DOI: https://doi.org/10.15368/theses.2012.22
Available at: https://digitalcommons.calpoly.edu/theses/705
Date of Award
3-2012
Degree Name
MS in Electrical Engineering
Department/Program
Electrical Engineering
Advisor
John Oliver
Abstract
The performance of hard disks has become increasingly important as the volume of data storage increases. At the bottom level of large-scale storage networks is the hard disk. Despite the importance of hard drives in a storage network, it is often difficult to analyze the performance of hard disks due to the sheer size of the datasets seen by hard disks. Additionally, hard drive workloads can have several multi-dimensional characteristics, such as access time, queue depth and block-address space. The result is that hard drive workloads are extremely diverse and large, making extracting meaningful information from hard drive workloads very difficult. This is one reason why there are several inefficiencies in storage networks.
In this paper, we develop a tool that assists in communicating valuable insights into these datasets, resulting in an approach that utilizes parallel coordinates to model data storage workloads captured with bus analyzers. Users are presented with an effective visualization of workload captures with this implementation, along with methods to interact with and manipulate the model in order to more clearly analyze the lowest level of their storage systems.

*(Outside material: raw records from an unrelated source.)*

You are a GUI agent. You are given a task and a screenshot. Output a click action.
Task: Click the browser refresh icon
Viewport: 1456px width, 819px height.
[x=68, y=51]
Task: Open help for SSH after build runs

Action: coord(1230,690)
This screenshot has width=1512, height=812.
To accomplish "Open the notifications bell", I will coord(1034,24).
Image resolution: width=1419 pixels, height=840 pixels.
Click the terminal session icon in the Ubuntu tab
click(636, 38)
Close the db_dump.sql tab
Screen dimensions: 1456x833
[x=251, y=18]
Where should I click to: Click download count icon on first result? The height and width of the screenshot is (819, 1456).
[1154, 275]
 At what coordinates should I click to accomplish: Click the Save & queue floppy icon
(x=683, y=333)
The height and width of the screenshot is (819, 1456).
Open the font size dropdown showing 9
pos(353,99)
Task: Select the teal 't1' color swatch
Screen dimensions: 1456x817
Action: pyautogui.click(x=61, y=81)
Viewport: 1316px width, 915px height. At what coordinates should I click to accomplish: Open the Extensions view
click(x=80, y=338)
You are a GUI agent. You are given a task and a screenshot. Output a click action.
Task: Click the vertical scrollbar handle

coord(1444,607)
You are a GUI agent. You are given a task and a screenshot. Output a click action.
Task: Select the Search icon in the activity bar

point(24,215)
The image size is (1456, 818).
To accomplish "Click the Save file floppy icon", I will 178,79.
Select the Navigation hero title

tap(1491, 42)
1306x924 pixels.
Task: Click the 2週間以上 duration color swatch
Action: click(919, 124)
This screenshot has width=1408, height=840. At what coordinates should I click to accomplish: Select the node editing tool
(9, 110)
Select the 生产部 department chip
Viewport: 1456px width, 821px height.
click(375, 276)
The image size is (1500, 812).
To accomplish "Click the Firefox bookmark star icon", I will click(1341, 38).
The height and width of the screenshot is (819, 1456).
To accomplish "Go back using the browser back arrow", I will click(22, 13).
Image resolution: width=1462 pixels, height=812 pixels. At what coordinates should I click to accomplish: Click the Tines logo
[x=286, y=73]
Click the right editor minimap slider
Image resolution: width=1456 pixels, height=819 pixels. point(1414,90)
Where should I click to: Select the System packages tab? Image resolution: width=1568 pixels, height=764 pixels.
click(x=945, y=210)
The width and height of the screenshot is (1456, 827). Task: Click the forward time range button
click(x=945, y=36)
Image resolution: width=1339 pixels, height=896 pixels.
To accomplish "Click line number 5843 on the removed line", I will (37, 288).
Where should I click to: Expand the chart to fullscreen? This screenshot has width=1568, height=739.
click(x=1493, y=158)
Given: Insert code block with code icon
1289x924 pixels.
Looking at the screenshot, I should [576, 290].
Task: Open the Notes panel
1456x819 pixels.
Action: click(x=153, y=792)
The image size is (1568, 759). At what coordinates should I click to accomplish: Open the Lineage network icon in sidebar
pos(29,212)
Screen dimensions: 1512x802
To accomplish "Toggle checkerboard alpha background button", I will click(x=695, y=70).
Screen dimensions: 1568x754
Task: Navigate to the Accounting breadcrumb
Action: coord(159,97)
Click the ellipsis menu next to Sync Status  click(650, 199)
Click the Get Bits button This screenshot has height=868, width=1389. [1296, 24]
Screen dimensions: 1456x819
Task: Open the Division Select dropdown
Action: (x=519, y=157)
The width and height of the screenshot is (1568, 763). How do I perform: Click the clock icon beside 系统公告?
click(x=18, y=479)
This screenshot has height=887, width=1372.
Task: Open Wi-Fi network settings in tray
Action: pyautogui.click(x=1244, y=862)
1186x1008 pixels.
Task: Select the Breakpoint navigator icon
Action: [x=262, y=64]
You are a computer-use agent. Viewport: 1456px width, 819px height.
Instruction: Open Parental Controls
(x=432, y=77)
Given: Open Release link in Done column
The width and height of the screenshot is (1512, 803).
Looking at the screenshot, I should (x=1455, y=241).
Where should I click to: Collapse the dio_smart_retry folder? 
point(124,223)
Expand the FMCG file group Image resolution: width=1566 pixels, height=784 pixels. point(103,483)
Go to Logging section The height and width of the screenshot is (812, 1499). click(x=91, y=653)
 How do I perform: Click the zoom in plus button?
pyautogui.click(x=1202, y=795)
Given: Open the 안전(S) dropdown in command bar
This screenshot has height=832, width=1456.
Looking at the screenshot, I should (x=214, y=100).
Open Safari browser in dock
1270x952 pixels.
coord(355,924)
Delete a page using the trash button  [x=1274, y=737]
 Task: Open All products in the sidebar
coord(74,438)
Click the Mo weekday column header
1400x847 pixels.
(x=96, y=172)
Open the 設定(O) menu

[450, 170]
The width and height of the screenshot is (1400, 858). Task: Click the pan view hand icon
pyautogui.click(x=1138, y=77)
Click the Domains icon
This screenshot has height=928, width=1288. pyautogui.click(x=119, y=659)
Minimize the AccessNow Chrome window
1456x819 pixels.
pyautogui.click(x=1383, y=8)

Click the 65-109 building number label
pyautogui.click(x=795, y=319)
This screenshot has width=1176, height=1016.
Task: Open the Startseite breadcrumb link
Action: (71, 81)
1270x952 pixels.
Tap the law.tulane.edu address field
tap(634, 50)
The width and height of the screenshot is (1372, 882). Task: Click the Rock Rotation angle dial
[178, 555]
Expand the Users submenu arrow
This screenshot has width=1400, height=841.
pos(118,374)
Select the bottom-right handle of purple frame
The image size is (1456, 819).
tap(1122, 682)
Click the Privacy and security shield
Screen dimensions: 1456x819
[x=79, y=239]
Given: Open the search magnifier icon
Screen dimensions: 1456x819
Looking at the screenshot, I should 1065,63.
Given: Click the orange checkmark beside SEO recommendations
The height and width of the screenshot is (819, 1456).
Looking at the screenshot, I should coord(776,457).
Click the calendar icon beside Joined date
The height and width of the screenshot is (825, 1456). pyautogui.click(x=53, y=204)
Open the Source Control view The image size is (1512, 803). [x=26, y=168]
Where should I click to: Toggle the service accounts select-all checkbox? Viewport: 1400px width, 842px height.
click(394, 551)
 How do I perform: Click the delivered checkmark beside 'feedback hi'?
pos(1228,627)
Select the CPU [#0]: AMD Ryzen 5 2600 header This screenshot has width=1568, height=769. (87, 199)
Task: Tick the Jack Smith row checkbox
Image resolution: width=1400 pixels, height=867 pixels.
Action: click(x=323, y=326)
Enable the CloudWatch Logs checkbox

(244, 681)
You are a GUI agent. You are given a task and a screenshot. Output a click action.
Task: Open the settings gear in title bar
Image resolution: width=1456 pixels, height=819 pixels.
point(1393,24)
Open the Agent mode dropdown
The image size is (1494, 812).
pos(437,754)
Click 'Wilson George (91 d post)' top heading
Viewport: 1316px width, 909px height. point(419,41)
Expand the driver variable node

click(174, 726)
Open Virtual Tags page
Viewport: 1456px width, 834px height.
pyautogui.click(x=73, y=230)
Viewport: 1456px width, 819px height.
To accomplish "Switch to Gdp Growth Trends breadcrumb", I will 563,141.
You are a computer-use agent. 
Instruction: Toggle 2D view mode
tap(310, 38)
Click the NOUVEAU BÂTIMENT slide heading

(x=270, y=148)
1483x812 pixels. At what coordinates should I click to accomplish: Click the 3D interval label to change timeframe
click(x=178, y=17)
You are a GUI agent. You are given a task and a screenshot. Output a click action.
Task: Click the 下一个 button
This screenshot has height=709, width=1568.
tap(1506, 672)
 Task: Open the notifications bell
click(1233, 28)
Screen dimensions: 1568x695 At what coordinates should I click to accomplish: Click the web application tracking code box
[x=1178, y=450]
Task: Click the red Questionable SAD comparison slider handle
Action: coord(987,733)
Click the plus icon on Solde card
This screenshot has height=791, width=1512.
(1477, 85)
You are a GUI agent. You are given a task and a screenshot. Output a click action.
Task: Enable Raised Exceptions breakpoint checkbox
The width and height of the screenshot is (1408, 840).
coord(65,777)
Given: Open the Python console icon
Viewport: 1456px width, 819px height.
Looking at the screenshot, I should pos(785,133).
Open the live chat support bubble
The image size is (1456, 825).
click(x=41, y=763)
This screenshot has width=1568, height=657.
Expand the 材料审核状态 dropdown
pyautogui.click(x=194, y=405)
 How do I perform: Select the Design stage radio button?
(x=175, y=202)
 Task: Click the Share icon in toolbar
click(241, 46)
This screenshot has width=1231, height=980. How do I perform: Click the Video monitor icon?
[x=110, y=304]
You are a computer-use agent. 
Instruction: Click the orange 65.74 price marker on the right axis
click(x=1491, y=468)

Design decisions regarding the feature set of this tool are based on the analysis needs of domain experts and feedback from a conducted user study. Results from our user study evaluations demonstrate the efficacy of our tool to observe valuable insights, which can potentially assist in future storage system design and deployment decisions. Using this tool, domain experts were able to model storage system datasets with various features to manipulate the visualization to make observations and discoveries, such as detecting logical block address banding and observe various dataset trends which were not readily noticeable using conventional analysis methods.